►

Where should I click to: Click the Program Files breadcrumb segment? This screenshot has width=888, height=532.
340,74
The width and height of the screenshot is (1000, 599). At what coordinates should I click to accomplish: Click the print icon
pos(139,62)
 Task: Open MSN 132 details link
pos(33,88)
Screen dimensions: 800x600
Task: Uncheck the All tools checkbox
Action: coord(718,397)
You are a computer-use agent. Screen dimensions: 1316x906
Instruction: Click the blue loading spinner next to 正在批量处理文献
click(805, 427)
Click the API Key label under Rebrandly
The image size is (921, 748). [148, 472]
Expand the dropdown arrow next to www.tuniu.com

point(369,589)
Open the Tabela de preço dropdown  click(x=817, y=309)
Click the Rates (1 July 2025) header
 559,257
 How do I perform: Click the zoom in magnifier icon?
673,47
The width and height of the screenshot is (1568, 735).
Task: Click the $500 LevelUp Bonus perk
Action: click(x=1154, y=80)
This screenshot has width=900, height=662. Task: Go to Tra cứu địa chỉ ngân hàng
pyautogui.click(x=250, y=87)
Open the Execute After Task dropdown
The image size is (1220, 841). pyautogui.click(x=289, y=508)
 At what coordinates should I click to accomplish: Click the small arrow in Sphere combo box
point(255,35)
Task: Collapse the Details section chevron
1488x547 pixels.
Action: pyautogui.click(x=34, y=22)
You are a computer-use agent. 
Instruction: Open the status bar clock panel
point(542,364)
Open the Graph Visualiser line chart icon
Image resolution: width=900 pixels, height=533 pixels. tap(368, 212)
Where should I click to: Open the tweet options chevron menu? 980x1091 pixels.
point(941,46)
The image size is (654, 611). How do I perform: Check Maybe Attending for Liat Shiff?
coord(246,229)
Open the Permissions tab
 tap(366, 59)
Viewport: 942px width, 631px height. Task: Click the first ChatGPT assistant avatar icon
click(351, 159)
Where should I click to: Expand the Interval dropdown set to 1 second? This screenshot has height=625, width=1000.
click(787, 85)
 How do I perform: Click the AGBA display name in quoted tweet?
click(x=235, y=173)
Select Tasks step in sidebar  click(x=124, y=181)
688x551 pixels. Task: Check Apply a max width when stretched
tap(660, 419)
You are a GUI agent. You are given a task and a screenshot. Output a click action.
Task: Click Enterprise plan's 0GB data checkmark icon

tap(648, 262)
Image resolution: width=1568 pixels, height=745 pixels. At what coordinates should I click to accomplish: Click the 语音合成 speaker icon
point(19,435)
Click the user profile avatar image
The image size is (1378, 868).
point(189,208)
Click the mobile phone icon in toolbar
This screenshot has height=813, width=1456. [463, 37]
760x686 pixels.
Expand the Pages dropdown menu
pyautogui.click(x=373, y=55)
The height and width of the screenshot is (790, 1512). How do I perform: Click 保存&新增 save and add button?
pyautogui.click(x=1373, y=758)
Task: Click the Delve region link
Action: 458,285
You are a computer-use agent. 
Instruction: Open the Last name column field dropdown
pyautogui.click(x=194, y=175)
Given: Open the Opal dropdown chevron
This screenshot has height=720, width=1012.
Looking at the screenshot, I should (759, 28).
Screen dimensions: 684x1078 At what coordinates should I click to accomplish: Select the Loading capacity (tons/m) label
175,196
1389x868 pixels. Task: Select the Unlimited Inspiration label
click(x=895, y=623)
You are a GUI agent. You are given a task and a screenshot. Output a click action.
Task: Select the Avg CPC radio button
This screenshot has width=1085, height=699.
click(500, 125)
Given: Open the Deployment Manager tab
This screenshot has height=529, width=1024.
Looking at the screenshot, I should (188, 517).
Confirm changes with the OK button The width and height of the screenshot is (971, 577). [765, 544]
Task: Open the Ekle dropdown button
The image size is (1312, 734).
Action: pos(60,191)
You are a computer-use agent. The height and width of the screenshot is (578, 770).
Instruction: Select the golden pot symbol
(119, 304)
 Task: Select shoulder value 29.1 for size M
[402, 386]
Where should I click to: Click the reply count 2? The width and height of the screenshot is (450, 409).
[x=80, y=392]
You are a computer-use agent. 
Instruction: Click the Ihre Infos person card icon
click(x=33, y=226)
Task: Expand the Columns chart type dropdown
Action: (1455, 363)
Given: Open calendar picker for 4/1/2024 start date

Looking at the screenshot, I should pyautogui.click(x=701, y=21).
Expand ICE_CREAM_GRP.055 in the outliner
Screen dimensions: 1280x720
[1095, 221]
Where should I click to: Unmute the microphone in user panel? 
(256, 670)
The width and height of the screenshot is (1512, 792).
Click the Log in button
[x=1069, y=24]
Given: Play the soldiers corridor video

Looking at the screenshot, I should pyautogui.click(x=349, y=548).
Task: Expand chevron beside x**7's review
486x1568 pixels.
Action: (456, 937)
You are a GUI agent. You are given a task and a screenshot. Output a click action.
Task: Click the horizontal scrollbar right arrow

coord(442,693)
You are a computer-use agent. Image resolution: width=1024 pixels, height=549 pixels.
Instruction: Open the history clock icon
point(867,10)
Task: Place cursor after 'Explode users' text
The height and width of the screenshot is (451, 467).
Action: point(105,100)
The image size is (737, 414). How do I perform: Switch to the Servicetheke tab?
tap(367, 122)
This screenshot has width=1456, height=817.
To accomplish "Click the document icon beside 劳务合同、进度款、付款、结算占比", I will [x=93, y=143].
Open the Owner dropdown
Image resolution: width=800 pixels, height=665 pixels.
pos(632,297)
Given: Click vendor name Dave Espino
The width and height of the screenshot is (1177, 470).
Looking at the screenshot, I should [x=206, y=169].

◄

* **PROBLEM**: Please transcribe all of the entries precisely.

* **WRITTEN ANSWER**:
Where should I click to: Click the Program Files breadcrumb segment? This screenshot has width=888, height=532.
340,74
The width and height of the screenshot is (1000, 599). At what coordinates should I click to accomplish: Click the print icon
pos(139,62)
 Task: Open MSN 132 details link
pos(33,88)
Screen dimensions: 800x600
Task: Uncheck the All tools checkbox
Action: coord(718,397)
You are a computer-use agent. Screen dimensions: 1316x906
Instruction: Click the blue loading spinner next to 正在批量处理文献
click(805, 427)
Click the API Key label under Rebrandly
The image size is (921, 748). [148, 472]
Expand the dropdown arrow next to www.tuniu.com

point(369,589)
Open the Tabela de preço dropdown  click(x=817, y=309)
Click the Rates (1 July 2025) header
 559,257
 How do I perform: Click the zoom in magnifier icon?
673,47
The width and height of the screenshot is (1568, 735).
Task: Click the $500 LevelUp Bonus perk
Action: click(x=1154, y=80)
This screenshot has width=900, height=662. Task: Go to Tra cứu địa chỉ ngân hàng
pyautogui.click(x=250, y=87)
Open the Execute After Task dropdown
The image size is (1220, 841). pyautogui.click(x=289, y=508)
 At what coordinates should I click to accomplish: Click the small arrow in Sphere combo box
point(255,35)
Task: Collapse the Details section chevron
1488x547 pixels.
Action: pyautogui.click(x=34, y=22)
You are a computer-use agent. 
Instruction: Open the status bar clock panel
point(542,364)
Open the Graph Visualiser line chart icon
Image resolution: width=900 pixels, height=533 pixels. tap(368, 212)
Where should I click to: Open the tweet options chevron menu? 980x1091 pixels.
point(941,46)
The image size is (654, 611). How do I perform: Check Maybe Attending for Liat Shiff?
coord(246,229)
Open the Permissions tab
 tap(366, 59)
Viewport: 942px width, 631px height. Task: Click the first ChatGPT assistant avatar icon
click(351, 159)
Where should I click to: Expand the Interval dropdown set to 1 second? This screenshot has height=625, width=1000.
click(787, 85)
 How do I perform: Click the AGBA display name in quoted tweet?
click(x=235, y=173)
Select Tasks step in sidebar  click(x=124, y=181)
688x551 pixels. Task: Check Apply a max width when stretched
tap(660, 419)
You are a GUI agent. You are given a task and a screenshot. Output a click action.
Task: Click Enterprise plan's 0GB data checkmark icon

tap(648, 262)
Image resolution: width=1568 pixels, height=745 pixels. At what coordinates should I click to accomplish: Click the 语音合成 speaker icon
point(19,435)
Click the user profile avatar image
The image size is (1378, 868).
point(189,208)
Click the mobile phone icon in toolbar
This screenshot has height=813, width=1456. [463, 37]
760x686 pixels.
Expand the Pages dropdown menu
pyautogui.click(x=373, y=55)
The height and width of the screenshot is (790, 1512). How do I perform: Click 保存&新增 save and add button?
pyautogui.click(x=1373, y=758)
Task: Click the Delve region link
Action: 458,285
You are a computer-use agent. 
Instruction: Open the Last name column field dropdown
pyautogui.click(x=194, y=175)
Given: Open the Opal dropdown chevron
This screenshot has height=720, width=1012.
Looking at the screenshot, I should (759, 28).
Screen dimensions: 684x1078 At what coordinates should I click to accomplish: Select the Loading capacity (tons/m) label
175,196
1389x868 pixels. Task: Select the Unlimited Inspiration label
click(x=895, y=623)
You are a GUI agent. You are given a task and a screenshot. Output a click action.
Task: Select the Avg CPC radio button
This screenshot has width=1085, height=699.
click(500, 125)
Given: Open the Deployment Manager tab
This screenshot has height=529, width=1024.
Looking at the screenshot, I should (188, 517).
Confirm changes with the OK button The width and height of the screenshot is (971, 577). [765, 544]
Task: Open the Ekle dropdown button
The image size is (1312, 734).
Action: pos(60,191)
You are a computer-use agent. The height and width of the screenshot is (578, 770).
Instruction: Select the golden pot symbol
(119, 304)
 Task: Select shoulder value 29.1 for size M
[402, 386]
Where should I click to: Click the reply count 2? The width and height of the screenshot is (450, 409).
[x=80, y=392]
You are a computer-use agent. 
Instruction: Click the Ihre Infos person card icon
click(x=33, y=226)
Task: Expand the Columns chart type dropdown
Action: (1455, 363)
Given: Open calendar picker for 4/1/2024 start date

Looking at the screenshot, I should pyautogui.click(x=701, y=21).
Expand ICE_CREAM_GRP.055 in the outliner
Screen dimensions: 1280x720
[1095, 221]
Where should I click to: Unmute the microphone in user panel? 
(256, 670)
The width and height of the screenshot is (1512, 792).
Click the Log in button
[x=1069, y=24]
Given: Play the soldiers corridor video

Looking at the screenshot, I should pyautogui.click(x=349, y=548).
Task: Expand chevron beside x**7's review
486x1568 pixels.
Action: (456, 937)
You are a GUI agent. You are given a task and a screenshot. Output a click action.
Task: Click the horizontal scrollbar right arrow

coord(442,693)
You are a computer-use agent. Image resolution: width=1024 pixels, height=549 pixels.
Instruction: Open the history clock icon
point(867,10)
Task: Place cursor after 'Explode users' text
The height and width of the screenshot is (451, 467).
Action: point(105,100)
The image size is (737, 414). How do I perform: Switch to the Servicetheke tab?
tap(367, 122)
This screenshot has width=1456, height=817.
To accomplish "Click the document icon beside 劳务合同、进度款、付款、结算占比", I will [x=93, y=143].
Open the Owner dropdown
Image resolution: width=800 pixels, height=665 pixels.
pos(632,297)
Given: Click vendor name Dave Espino
The width and height of the screenshot is (1177, 470).
Looking at the screenshot, I should [x=206, y=169].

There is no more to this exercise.